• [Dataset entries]

_____

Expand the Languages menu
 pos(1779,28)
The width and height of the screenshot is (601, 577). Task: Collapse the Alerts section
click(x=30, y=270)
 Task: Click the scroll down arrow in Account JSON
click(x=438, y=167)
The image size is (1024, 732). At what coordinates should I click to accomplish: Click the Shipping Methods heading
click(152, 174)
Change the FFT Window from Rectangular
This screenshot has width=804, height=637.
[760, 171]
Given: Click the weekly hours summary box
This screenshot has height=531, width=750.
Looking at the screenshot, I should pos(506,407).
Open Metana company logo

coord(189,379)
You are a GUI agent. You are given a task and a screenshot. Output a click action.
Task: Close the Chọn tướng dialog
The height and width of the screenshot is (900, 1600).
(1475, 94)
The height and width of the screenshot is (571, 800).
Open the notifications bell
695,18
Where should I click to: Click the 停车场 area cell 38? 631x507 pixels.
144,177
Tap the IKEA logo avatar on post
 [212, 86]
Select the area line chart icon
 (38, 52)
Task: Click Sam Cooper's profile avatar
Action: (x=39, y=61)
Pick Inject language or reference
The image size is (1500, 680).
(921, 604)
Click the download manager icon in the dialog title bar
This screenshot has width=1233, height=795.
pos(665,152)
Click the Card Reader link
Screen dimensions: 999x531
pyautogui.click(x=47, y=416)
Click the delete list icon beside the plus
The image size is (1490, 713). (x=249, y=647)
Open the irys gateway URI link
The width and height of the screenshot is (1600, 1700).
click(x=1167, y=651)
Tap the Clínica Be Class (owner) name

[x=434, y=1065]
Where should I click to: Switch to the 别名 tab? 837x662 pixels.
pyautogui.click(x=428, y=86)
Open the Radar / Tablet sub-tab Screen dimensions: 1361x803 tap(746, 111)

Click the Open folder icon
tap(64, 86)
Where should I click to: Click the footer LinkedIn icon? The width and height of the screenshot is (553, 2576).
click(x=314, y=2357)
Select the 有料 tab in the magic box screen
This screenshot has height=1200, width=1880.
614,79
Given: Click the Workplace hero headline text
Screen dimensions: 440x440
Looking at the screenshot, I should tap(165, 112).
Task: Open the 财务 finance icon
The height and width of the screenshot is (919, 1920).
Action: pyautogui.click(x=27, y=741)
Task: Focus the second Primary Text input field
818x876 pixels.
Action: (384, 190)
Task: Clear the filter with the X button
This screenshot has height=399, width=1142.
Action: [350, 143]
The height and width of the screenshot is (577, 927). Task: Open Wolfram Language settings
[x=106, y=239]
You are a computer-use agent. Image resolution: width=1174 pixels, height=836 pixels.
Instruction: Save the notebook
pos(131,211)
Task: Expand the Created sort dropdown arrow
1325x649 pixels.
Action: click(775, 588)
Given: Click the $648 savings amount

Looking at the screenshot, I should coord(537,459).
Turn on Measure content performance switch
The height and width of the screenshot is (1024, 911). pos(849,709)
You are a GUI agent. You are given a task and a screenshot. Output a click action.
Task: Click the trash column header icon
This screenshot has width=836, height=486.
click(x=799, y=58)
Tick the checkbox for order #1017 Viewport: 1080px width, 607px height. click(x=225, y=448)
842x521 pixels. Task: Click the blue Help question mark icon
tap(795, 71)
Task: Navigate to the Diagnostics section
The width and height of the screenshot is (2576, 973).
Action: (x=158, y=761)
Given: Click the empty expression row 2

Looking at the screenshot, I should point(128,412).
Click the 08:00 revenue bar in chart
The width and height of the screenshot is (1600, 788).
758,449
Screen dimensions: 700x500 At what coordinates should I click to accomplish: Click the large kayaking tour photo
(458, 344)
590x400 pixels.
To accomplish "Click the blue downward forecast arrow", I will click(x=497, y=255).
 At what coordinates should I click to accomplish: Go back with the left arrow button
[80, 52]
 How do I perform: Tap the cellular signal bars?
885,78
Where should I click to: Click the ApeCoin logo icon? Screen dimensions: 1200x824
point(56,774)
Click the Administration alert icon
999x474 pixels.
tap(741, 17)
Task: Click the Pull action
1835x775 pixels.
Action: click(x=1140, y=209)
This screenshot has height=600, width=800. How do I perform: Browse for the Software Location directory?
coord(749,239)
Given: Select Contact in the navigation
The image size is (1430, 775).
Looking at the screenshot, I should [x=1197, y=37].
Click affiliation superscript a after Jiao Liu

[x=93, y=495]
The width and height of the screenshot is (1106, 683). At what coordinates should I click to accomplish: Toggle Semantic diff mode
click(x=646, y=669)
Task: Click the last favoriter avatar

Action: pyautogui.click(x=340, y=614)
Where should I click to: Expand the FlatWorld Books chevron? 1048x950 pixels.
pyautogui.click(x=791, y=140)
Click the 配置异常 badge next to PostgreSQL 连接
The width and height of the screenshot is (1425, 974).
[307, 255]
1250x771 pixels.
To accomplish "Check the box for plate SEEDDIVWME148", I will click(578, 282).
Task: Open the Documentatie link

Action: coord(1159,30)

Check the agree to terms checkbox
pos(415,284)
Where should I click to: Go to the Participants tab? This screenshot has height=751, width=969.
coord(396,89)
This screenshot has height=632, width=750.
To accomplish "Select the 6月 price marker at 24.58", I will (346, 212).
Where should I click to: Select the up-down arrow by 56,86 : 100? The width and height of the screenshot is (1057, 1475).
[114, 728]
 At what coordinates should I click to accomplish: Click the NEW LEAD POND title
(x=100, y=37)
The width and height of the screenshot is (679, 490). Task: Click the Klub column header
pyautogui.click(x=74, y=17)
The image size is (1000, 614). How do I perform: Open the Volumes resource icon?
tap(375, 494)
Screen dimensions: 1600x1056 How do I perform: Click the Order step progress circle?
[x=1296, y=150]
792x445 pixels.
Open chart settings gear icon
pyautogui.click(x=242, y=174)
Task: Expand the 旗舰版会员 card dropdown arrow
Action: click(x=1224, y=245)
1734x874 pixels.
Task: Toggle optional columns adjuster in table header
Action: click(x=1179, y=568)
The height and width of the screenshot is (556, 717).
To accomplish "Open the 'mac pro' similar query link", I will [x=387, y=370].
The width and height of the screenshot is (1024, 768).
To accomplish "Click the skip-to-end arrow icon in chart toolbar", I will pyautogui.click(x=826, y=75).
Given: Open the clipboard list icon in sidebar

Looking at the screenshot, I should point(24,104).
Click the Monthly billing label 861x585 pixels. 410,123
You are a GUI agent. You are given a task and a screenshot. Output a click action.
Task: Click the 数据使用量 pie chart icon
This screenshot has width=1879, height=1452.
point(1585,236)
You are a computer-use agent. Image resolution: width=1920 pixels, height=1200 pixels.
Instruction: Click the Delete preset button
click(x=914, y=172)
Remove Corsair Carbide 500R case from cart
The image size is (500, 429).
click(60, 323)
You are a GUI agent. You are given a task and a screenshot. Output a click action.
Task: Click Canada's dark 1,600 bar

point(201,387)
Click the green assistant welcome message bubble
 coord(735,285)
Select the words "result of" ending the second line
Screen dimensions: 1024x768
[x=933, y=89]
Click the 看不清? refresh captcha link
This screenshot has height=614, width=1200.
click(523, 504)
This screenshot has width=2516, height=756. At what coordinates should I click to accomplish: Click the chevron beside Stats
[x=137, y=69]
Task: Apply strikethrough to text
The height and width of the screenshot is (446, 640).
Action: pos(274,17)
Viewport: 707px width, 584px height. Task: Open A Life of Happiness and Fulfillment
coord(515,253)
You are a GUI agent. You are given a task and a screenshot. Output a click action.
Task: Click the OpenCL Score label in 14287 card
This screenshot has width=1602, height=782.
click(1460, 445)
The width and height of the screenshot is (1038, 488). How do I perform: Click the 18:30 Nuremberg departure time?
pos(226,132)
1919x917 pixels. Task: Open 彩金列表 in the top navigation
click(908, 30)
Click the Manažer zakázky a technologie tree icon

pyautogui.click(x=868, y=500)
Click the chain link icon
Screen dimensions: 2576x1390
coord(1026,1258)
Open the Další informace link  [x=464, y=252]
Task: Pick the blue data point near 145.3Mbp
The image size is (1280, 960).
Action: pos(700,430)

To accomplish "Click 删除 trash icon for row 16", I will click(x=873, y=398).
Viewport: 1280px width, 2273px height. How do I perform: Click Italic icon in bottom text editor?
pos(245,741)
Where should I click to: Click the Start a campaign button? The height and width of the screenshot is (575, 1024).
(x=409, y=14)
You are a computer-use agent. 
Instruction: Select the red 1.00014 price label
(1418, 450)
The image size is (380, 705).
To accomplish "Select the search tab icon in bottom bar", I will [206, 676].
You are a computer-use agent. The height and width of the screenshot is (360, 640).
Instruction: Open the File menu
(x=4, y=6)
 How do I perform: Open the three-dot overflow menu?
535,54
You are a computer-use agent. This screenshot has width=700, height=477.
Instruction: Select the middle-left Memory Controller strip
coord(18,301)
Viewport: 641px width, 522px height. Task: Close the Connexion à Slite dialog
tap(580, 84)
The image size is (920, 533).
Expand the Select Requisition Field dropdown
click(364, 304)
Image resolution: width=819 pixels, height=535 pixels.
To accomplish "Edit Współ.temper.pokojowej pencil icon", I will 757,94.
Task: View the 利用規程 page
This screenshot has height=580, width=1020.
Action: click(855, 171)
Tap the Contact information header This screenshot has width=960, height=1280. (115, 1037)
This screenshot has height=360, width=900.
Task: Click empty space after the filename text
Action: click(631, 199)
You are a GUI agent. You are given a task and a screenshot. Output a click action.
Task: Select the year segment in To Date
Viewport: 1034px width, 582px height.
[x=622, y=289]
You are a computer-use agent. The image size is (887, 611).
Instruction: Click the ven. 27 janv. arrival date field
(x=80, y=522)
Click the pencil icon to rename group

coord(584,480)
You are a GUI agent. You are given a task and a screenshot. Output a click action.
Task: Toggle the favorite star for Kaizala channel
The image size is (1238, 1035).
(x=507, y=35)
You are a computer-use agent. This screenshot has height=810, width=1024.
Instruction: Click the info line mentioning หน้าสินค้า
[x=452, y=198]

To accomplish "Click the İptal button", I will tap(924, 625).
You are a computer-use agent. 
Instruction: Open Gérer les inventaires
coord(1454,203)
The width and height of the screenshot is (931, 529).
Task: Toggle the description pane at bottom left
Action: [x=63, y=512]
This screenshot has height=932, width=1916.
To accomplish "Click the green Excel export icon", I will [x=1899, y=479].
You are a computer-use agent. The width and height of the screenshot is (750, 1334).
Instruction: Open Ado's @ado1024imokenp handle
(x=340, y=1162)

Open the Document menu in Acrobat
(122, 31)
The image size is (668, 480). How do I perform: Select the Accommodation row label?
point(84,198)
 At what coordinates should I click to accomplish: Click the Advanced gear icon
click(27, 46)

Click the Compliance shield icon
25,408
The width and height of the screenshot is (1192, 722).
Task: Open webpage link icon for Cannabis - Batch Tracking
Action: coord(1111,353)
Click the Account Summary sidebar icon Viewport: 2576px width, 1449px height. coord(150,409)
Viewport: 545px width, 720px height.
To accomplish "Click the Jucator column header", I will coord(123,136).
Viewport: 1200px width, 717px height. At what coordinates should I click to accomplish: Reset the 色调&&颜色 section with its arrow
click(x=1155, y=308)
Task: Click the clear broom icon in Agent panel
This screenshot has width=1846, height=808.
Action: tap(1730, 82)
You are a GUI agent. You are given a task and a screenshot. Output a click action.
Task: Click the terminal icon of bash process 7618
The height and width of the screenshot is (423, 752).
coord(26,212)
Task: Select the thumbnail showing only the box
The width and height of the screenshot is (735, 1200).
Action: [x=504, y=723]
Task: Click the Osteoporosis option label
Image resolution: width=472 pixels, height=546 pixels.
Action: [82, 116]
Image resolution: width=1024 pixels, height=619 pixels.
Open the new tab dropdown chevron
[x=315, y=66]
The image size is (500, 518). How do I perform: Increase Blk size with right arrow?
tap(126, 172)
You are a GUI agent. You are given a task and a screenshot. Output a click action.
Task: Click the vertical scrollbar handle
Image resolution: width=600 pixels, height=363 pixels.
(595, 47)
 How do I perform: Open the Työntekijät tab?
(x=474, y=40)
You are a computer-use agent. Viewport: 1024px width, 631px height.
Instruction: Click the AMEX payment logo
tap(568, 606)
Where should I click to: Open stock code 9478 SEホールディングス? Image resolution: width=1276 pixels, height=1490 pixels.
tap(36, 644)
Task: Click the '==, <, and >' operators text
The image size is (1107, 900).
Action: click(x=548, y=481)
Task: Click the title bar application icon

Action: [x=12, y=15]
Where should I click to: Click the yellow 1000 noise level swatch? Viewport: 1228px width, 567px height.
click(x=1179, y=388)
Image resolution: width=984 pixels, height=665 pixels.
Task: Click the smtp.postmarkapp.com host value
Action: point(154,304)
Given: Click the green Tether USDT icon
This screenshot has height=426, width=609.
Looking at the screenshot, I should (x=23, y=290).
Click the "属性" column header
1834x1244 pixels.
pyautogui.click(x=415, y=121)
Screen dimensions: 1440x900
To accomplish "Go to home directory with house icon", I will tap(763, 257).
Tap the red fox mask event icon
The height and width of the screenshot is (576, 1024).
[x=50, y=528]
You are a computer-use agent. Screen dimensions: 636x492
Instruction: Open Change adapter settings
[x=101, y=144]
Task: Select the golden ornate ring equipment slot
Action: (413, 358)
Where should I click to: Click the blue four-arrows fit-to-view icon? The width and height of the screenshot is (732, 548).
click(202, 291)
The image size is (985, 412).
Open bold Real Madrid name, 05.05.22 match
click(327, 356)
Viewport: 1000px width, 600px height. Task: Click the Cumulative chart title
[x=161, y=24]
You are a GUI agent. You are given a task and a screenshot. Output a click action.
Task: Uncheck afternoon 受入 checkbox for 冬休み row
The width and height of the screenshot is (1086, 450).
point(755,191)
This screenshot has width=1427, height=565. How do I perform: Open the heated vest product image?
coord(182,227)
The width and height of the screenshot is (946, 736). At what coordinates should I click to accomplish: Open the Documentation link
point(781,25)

_____

• [What this task involves] Whenever the word "from" shows up in a line of the entries above, copy that line.

• [The answer]
Change the FFT Window from Rectangular
Remove Corsair Carbide 500R case from cart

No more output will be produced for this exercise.